Alle 10:05 prendo il regionale veloce per Venezia, dove trovo comodamente posto per me e per la bici, che in un’ora e mezza mi porta a Treviso. A Treviso la temperatura è già molto elevata. Il programma prevede di raggiungere la ciclabile Treviso-Ostiglia, che so iniziare a Quinto di Treviso per cui imposto il navigatore per raggiungere questa località. Non è semplicissimo, perché mancano completamente le indicazioni. Il percorso è inizialmente protetto, o per lo meno la pista ciclabile è tracciata con segnaletica orizzontale. Presso la grande rotonda dello svincolo della tangenziale, però, il povero ciclista deve scendere nell’arena dei motorizzati. Si pedala sulla via Noalese tra macchine e autobus davanti all’aeroporto trevigiano fino ad arrivare alla via delle Muneghe, che porta all’imbocco della ciclabile. Questa è ricavata sul tracciato della ferrovia dismessa nel 1959 Treviso – Ostiglia. Si tratta di un ottimo lavoro di recupero e la ciclabile scorre diritta come un fuso per chilometri e chilometri. Il fondo è inizialmente sterrato poi, entrando in provincia di Padova, diventa asfaltato. Certo siamo in Veneto, regione densamente popolata, per cui sono frequentissimi gli attraversamenti della viabilità ordinaria, in corrispondenza dei quali sono sempre messe delle barriere che impongono strette chicanes e quindi bruschi rallentamenti. La pedalata, in effetti non è mai fluida per più di qualche centinaio di metri. La pista è molto ombreggiata e scorre in un ambiente agreste molto gradevole. Mancano zone di sosta e soprattutto fontanelle (una sola presso la stazione di Silvelle di Trebaseleghe). Un paio i ristori che si incontrano, chiusi (d’altronde siamo in agosto e ci sono 37°C). La pausa pranzo si svolge sotto una quercia maestosa, seduto sull’erba di un prato e circondato da un silenzio incredibile.

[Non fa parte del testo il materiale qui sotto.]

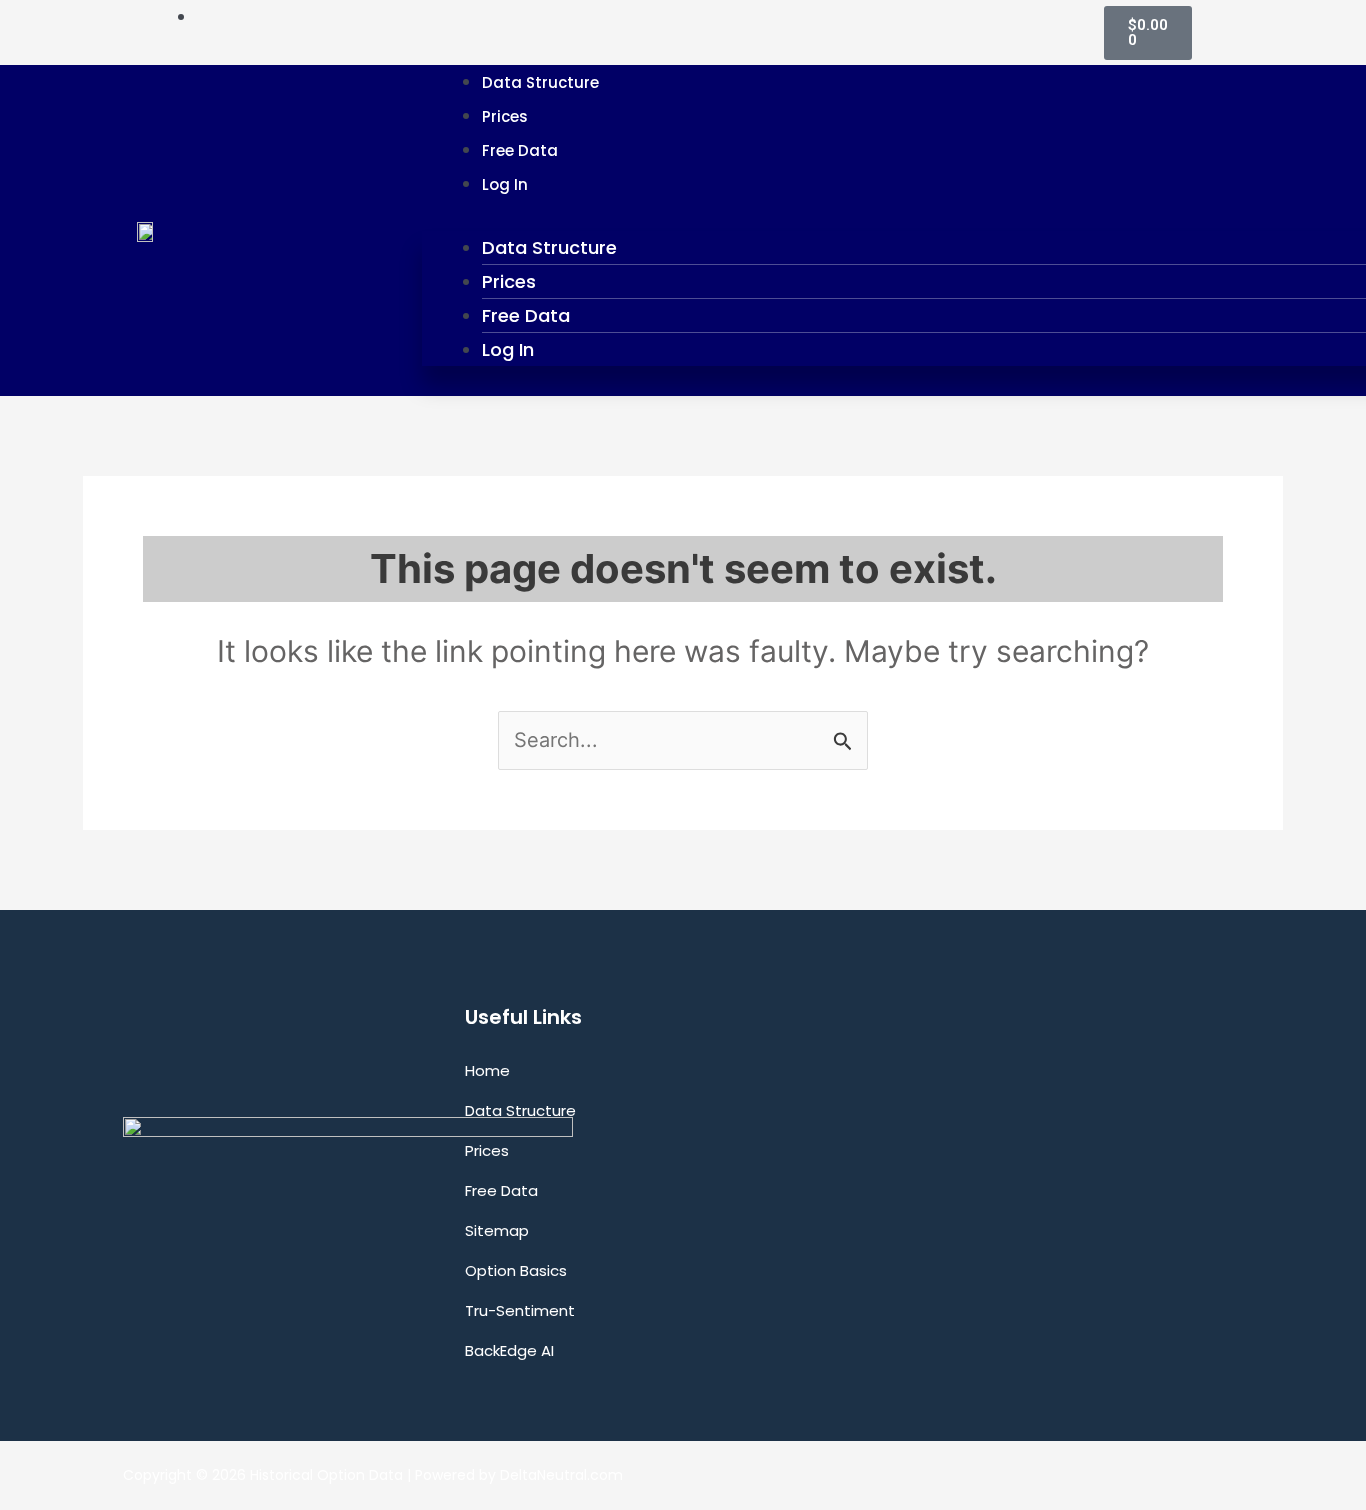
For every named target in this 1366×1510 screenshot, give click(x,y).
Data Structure (540, 82)
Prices (505, 116)
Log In (505, 184)
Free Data (520, 150)
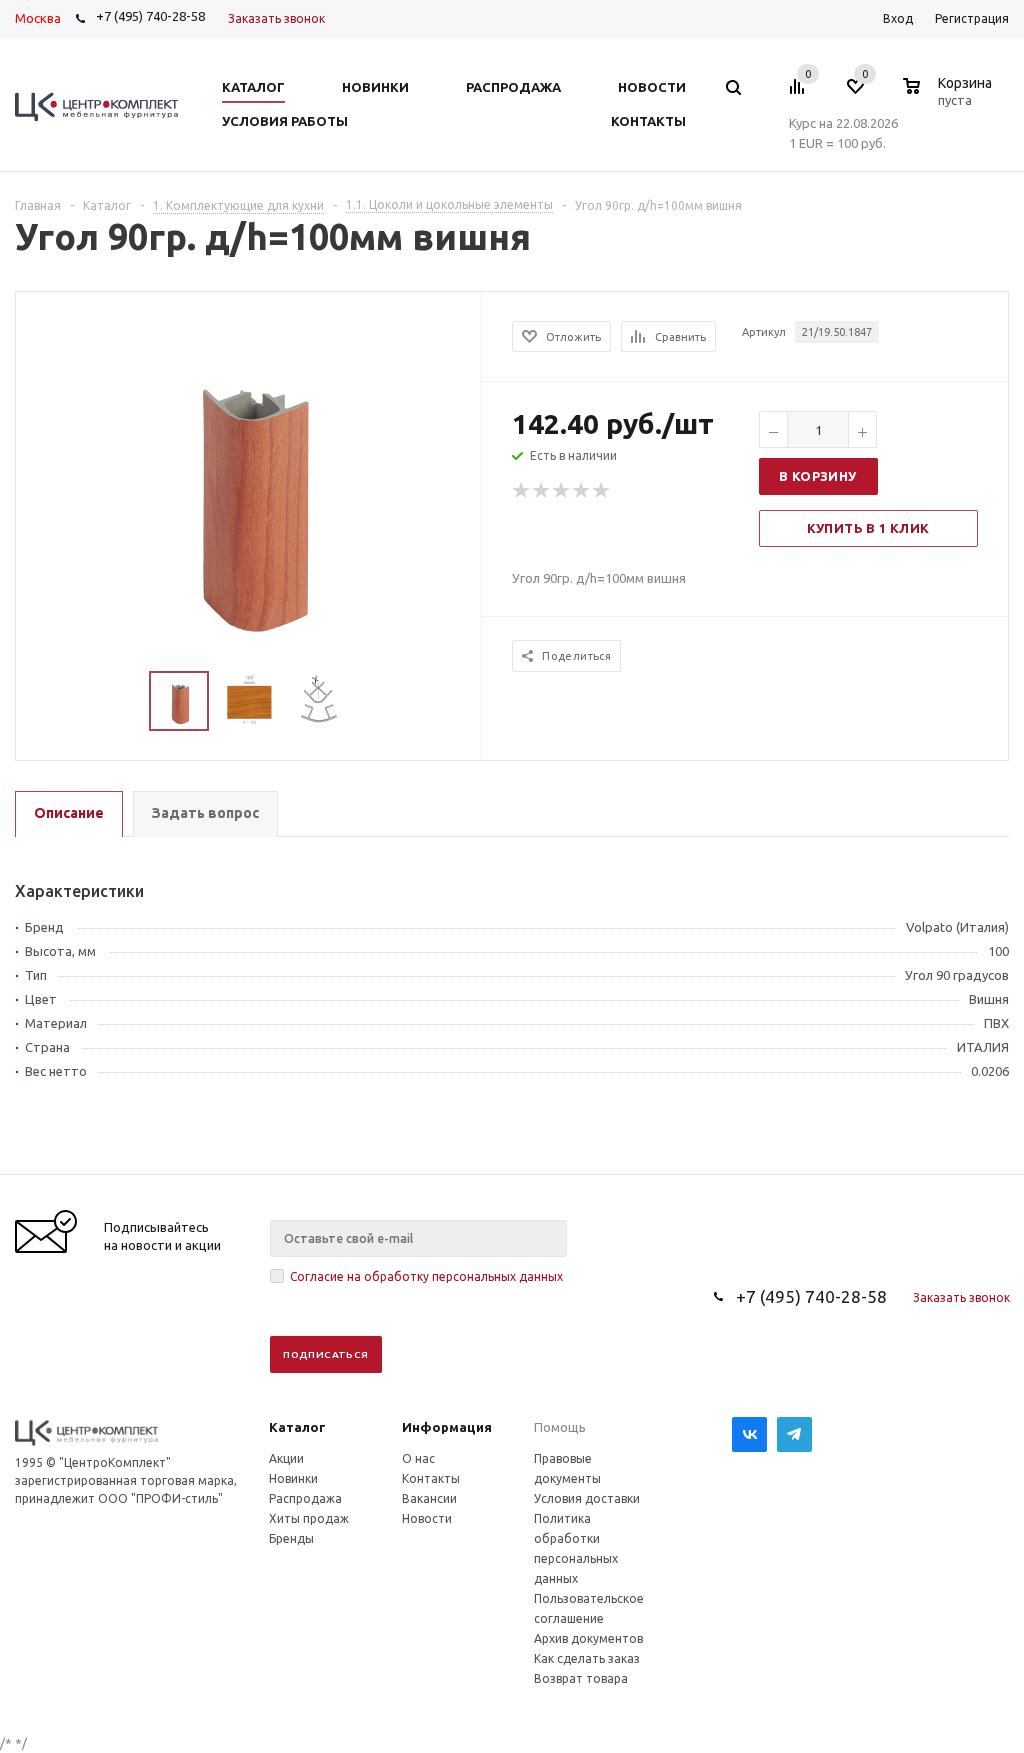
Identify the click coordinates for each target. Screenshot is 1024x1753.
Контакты (431, 1478)
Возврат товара (581, 1678)
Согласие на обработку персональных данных (426, 1276)
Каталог (297, 1427)
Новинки (293, 1478)
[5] (602, 491)
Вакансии (429, 1498)
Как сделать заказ (587, 1658)
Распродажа (305, 1498)
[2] (542, 491)
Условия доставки (587, 1498)
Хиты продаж (309, 1518)
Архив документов (588, 1638)
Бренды (291, 1538)
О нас (418, 1458)
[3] (562, 491)
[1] (522, 491)
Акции (286, 1458)
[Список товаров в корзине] (950, 97)
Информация (447, 1427)
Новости (427, 1518)
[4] (582, 491)
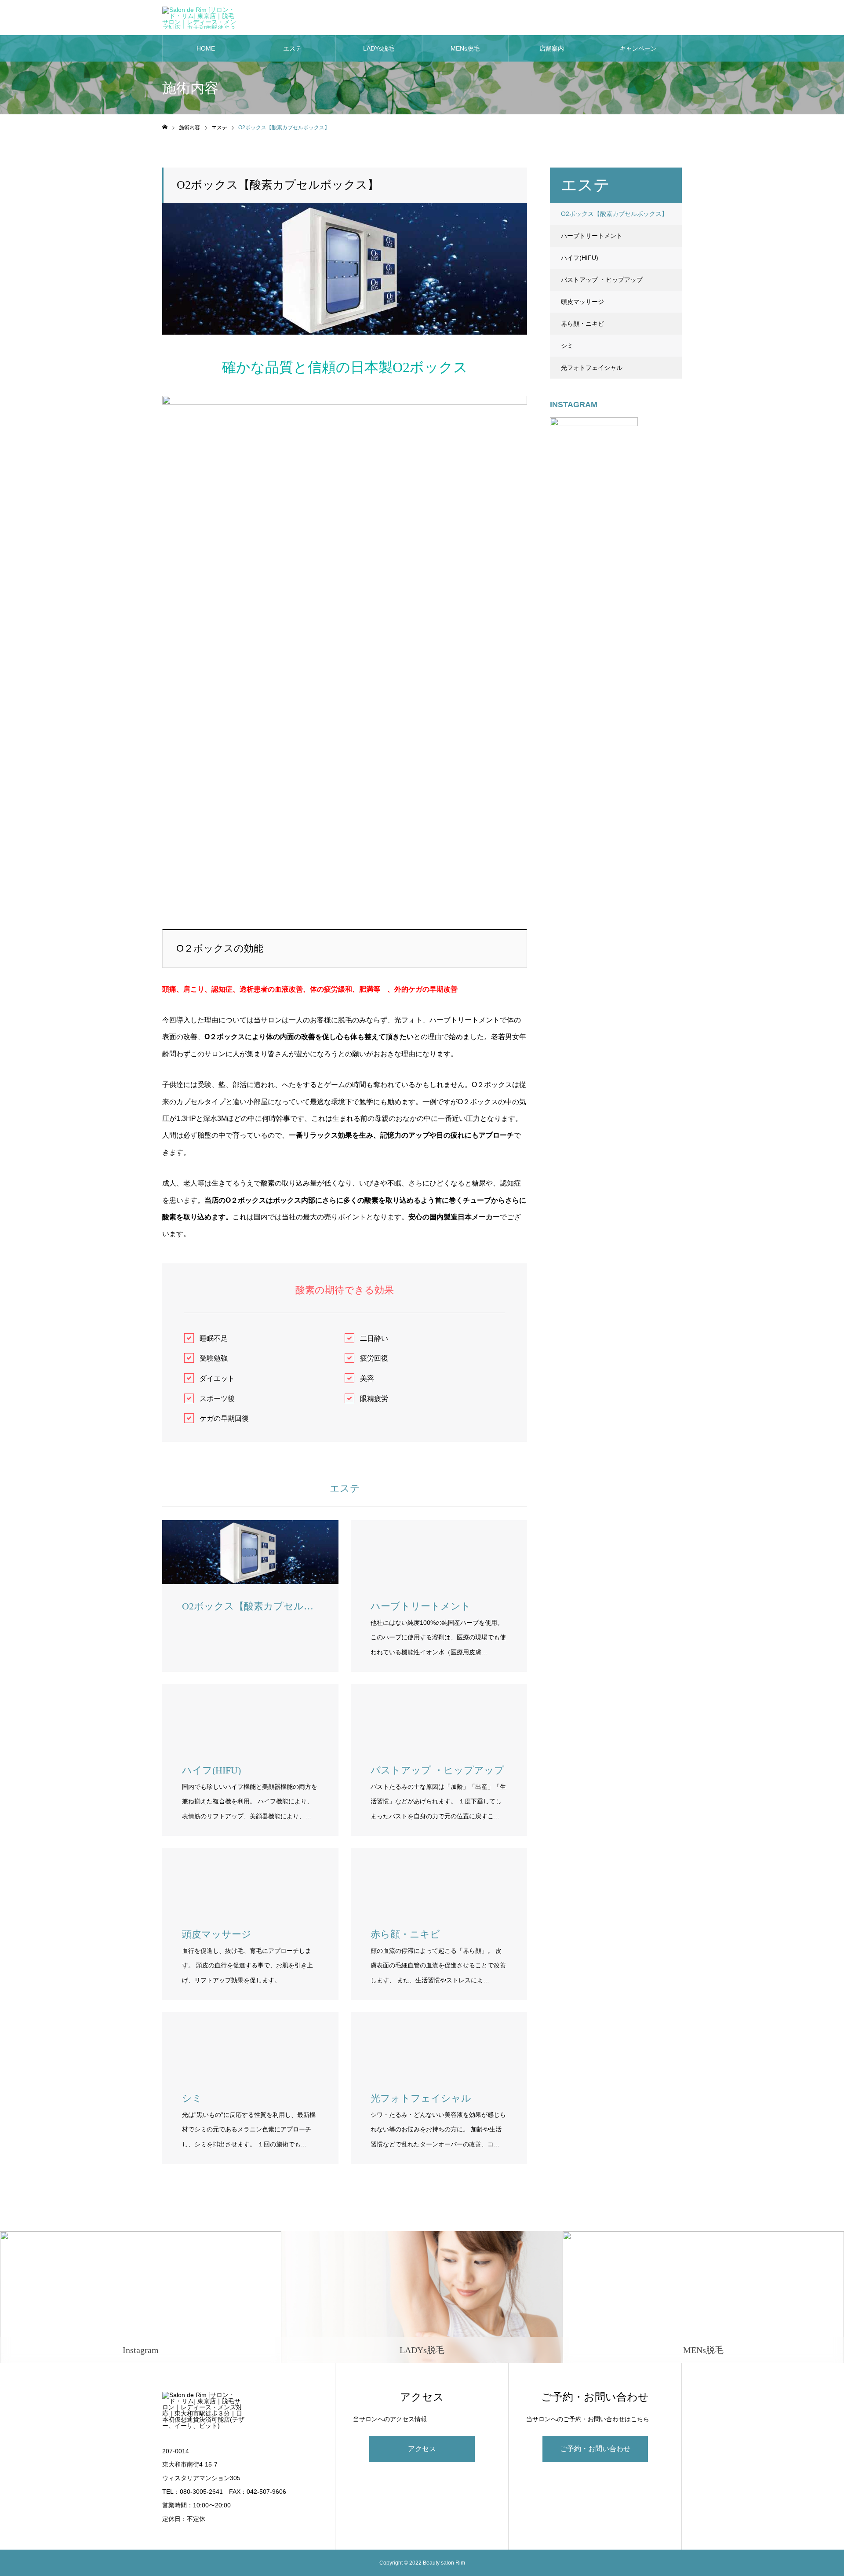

Il problema dell’acqua si fa comunque sentire per cui arrivato nei pressi di un paese, che scopro essere Pieve di Curtarolo, lascio la ciclabile in cerca di un bar. Il bar però è chiuso, tuttavia all’interno c’è una signora che penso di aver mosso a pietà, perché mi apre e, pur dicendomi che in agosto tengono aperto solo fino alle 14:30, mi fa entrare e mi serve una lemonsoda ghiacciata. Approfitto ancora della gentilezza e mi faccio riempire le borracce con acqua e ghiaccio. Il bar si chiama 2aL e non posso non citarlo, non solo per la gentilezza e la cortesia ma anche perché è proprio un bel locale. Da qui mancano solo gli ultimi chilometri alla fine della ciclabile. Il ponte sul Brenta è in costruzione e i lavori impongono una breve deviazione. Un’altra meno sopportabile deviazione è imposta da altri lavori a poche centinaia di metri dalla stazione di Grisignano di Zocco: la chiusura della strada impone un giro su asfalto e sotto il sole che, a 40°C, non affronto con stato d’animo sereno. Arrivato in stazione sento l’annuncio del regionale per Verona, che prendo quindi quasi al volo. In breve sono a Verona Porta Nuova dove la coincidenza col treno per Brennero mi riconduce a Rovereto.
Lunghezza totale della tappa 56,4 km percorsi in 3h e 51’ (pause comprese) alla velocità media di 14,6 km (pause comprese). Discesa totale 339 m, ascesa totale 347 m.